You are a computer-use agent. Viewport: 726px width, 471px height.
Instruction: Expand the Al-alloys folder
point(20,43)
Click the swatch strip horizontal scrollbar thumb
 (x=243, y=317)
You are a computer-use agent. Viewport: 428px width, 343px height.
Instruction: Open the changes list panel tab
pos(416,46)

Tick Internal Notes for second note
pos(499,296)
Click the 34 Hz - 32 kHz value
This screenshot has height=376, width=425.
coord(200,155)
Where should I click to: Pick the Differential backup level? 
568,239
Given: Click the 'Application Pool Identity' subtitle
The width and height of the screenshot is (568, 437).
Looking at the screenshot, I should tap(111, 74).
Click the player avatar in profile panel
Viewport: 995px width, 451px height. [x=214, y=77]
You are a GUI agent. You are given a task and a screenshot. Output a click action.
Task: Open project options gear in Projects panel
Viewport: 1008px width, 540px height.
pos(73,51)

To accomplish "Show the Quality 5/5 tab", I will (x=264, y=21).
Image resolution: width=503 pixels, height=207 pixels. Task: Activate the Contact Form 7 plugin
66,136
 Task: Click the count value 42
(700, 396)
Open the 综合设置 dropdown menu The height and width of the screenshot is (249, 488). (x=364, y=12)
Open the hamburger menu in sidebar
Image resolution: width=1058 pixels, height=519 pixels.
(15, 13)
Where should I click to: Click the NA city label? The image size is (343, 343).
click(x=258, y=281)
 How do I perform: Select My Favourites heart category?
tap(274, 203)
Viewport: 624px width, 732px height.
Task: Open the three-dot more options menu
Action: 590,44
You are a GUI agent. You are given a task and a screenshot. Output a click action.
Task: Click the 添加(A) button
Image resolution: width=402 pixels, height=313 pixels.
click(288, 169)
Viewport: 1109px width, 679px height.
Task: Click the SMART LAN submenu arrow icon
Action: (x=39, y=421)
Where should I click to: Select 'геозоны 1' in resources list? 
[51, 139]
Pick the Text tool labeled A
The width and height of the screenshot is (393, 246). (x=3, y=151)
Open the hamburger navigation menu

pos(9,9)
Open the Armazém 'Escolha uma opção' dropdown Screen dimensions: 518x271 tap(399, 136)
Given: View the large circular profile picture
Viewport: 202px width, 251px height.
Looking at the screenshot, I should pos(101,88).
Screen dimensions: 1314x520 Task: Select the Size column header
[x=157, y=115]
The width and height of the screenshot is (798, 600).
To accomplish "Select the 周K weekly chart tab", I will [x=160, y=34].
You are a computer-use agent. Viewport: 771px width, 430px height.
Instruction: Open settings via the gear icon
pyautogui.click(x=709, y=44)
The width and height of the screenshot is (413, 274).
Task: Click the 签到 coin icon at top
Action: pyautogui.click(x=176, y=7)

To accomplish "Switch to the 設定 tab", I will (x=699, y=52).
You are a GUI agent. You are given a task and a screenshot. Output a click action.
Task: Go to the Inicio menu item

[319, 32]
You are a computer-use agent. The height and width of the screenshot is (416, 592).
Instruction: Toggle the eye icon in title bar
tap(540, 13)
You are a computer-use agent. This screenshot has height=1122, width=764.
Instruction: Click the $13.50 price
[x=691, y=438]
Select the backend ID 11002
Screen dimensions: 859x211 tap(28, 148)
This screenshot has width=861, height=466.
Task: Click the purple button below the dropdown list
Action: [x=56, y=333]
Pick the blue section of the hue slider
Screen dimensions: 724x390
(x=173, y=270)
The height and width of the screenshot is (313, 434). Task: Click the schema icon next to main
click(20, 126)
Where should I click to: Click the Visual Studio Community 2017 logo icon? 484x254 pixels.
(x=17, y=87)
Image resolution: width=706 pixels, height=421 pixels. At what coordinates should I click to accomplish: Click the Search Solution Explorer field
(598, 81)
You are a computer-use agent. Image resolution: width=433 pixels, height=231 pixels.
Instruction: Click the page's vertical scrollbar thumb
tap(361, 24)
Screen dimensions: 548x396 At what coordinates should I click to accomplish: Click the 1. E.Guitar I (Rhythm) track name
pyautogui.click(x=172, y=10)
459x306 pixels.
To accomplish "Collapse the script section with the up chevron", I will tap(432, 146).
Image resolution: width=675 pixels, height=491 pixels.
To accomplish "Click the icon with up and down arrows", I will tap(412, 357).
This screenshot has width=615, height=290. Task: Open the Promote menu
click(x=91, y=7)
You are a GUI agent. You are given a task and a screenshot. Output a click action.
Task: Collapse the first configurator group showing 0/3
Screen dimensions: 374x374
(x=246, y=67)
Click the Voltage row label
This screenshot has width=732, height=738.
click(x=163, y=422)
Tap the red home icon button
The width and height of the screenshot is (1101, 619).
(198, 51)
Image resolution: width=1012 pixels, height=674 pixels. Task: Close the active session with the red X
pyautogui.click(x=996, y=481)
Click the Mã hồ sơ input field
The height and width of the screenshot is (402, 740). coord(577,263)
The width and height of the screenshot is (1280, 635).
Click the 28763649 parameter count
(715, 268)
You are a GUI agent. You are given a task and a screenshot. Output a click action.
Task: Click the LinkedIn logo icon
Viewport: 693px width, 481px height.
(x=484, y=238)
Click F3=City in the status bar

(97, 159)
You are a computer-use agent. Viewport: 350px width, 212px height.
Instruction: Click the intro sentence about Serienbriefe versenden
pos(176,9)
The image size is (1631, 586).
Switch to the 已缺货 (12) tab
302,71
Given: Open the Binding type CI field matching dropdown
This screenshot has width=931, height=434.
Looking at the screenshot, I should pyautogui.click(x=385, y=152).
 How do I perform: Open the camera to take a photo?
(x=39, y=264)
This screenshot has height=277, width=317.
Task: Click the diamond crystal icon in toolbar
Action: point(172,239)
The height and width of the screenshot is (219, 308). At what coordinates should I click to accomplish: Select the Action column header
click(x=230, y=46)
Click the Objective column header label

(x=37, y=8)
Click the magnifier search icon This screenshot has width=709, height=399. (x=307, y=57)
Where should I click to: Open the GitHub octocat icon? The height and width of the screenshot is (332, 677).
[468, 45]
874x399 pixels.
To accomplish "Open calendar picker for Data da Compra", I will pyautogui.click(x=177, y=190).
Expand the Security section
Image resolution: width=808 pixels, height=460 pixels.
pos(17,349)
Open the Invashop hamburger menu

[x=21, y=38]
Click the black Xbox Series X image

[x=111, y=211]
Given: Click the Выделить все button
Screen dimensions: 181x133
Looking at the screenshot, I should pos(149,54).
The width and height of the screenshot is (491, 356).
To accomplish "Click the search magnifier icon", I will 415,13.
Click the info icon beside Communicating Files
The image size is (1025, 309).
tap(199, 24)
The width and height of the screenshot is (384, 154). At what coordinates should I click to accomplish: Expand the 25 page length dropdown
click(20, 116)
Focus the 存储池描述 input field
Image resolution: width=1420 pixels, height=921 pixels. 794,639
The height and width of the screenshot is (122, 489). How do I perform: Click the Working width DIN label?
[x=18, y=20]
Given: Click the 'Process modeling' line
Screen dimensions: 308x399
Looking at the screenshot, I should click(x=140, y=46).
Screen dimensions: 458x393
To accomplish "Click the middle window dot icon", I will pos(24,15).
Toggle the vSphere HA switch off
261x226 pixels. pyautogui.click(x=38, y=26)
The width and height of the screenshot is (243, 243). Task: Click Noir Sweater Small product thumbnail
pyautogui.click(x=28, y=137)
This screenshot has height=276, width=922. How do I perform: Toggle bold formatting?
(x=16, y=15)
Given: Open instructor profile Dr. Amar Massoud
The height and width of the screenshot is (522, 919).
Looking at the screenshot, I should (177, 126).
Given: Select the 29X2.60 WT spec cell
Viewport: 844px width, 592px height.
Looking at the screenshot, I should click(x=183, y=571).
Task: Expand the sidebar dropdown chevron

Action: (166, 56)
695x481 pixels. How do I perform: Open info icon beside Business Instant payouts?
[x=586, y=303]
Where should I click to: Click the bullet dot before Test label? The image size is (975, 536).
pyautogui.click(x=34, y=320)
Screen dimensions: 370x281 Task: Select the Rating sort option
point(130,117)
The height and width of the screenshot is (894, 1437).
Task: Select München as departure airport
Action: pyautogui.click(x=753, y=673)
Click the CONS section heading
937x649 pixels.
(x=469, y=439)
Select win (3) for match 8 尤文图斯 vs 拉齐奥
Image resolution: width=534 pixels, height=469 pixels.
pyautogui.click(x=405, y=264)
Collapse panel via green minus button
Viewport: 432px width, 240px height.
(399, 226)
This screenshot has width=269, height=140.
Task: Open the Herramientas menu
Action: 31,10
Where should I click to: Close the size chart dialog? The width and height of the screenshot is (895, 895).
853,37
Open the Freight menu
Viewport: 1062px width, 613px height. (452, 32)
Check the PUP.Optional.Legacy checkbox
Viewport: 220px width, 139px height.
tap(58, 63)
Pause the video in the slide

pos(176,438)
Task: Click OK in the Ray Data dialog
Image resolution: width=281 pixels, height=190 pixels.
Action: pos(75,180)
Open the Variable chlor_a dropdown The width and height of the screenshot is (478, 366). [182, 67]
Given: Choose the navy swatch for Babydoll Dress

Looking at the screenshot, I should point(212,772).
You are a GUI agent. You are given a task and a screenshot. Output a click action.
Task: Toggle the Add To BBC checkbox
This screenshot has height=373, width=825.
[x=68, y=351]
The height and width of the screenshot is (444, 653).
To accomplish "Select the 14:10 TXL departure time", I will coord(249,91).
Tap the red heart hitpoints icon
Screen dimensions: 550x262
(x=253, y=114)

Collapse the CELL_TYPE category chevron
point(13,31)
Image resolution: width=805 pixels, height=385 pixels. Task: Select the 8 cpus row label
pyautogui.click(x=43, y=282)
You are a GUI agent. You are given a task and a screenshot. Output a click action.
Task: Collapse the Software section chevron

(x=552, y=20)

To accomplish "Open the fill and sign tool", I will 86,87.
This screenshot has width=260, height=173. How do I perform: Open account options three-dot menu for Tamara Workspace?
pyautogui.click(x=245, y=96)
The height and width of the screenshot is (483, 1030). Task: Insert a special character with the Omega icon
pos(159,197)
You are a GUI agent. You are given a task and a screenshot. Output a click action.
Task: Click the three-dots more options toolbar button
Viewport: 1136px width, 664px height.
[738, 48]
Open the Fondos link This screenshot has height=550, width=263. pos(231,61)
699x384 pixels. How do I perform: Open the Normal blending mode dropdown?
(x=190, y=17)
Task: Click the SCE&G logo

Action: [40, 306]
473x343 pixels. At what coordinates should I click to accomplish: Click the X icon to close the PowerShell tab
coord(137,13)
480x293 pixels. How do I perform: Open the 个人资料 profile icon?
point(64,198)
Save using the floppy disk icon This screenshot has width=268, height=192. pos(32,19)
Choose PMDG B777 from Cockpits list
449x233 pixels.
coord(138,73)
▬▬▬▬▬▬▬▬▬▬
PROBLEM:
What is the number of lines in the entries above that contain the string "Data"? Reply with the number and nothing more.

SOLUTION TO THIS TASK:
2